[Saved entries]
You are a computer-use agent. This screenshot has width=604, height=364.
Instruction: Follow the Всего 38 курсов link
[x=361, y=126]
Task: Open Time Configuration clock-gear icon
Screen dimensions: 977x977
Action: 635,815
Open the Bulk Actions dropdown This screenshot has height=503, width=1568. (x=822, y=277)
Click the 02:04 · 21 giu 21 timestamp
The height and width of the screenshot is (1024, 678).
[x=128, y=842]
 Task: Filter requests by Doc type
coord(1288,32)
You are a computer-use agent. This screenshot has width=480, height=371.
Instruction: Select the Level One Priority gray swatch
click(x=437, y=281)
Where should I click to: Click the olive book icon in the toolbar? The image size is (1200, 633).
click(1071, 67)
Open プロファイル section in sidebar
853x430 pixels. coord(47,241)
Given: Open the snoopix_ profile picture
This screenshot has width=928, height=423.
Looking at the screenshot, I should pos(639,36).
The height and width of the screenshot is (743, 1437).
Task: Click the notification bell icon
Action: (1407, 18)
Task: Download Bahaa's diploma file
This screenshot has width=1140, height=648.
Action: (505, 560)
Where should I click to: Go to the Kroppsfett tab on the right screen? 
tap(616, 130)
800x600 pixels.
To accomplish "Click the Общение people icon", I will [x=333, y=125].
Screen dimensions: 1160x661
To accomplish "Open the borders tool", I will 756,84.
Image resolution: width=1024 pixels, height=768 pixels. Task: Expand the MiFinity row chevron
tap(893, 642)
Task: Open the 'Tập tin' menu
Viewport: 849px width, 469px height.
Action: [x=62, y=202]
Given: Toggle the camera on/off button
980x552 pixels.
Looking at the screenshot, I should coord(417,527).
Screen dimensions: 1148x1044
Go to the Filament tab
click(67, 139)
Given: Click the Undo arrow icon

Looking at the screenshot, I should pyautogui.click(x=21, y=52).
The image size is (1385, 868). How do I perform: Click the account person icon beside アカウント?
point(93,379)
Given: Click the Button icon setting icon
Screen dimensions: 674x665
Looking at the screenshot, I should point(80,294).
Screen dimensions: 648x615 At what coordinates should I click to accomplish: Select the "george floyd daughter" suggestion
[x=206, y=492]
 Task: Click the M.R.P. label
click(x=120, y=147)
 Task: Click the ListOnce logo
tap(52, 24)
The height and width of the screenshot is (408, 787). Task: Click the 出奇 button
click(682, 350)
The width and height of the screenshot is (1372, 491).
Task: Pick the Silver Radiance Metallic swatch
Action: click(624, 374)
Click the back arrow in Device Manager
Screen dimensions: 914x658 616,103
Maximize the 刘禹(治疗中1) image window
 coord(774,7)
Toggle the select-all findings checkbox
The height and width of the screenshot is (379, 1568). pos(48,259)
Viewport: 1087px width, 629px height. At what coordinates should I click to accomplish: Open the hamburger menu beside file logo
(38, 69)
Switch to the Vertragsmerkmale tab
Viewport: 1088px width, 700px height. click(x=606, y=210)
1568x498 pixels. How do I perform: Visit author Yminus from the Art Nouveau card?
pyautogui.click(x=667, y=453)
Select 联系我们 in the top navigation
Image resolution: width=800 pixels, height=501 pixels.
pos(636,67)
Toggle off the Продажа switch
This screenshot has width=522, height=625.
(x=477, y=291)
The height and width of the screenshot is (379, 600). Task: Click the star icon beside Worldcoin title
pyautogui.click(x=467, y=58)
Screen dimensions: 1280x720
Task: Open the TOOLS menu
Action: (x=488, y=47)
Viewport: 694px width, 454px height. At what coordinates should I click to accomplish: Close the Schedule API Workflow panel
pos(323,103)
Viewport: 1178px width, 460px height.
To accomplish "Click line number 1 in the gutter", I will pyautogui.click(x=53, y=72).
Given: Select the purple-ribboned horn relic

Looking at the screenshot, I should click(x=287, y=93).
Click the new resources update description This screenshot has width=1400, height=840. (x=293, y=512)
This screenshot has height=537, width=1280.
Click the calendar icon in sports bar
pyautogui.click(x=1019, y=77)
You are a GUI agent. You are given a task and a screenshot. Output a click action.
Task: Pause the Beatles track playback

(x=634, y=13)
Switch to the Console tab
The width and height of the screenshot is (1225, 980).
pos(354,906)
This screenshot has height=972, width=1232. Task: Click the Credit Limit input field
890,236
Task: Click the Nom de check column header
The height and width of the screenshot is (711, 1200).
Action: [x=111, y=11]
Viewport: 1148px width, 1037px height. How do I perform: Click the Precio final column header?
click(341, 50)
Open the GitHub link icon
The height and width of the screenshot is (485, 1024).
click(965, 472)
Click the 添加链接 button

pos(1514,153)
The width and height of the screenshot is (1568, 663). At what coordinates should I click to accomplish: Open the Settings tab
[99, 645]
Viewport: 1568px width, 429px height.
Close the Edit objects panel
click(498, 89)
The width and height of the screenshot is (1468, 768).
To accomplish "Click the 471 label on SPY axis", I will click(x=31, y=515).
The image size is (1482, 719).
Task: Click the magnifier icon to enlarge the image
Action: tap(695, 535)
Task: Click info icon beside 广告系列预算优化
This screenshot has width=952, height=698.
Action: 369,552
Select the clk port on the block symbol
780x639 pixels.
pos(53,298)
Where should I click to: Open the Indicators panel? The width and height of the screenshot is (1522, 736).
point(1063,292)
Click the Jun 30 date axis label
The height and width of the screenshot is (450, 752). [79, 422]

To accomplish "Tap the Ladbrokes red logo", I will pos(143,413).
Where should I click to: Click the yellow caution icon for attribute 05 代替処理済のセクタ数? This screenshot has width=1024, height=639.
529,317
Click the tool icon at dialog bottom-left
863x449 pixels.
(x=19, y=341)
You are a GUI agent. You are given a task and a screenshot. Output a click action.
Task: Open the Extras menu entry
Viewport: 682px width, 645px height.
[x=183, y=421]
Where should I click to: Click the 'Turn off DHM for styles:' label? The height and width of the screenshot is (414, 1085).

## WORK TASK
Where does the word "computer" occur in the records? Return every line that holds it.

## OUTPUT OF THE TASK
You are a computer-use agent. This screenshot has width=604, height=364.
You are a computer-use agent. This screenshot has width=480, height=371.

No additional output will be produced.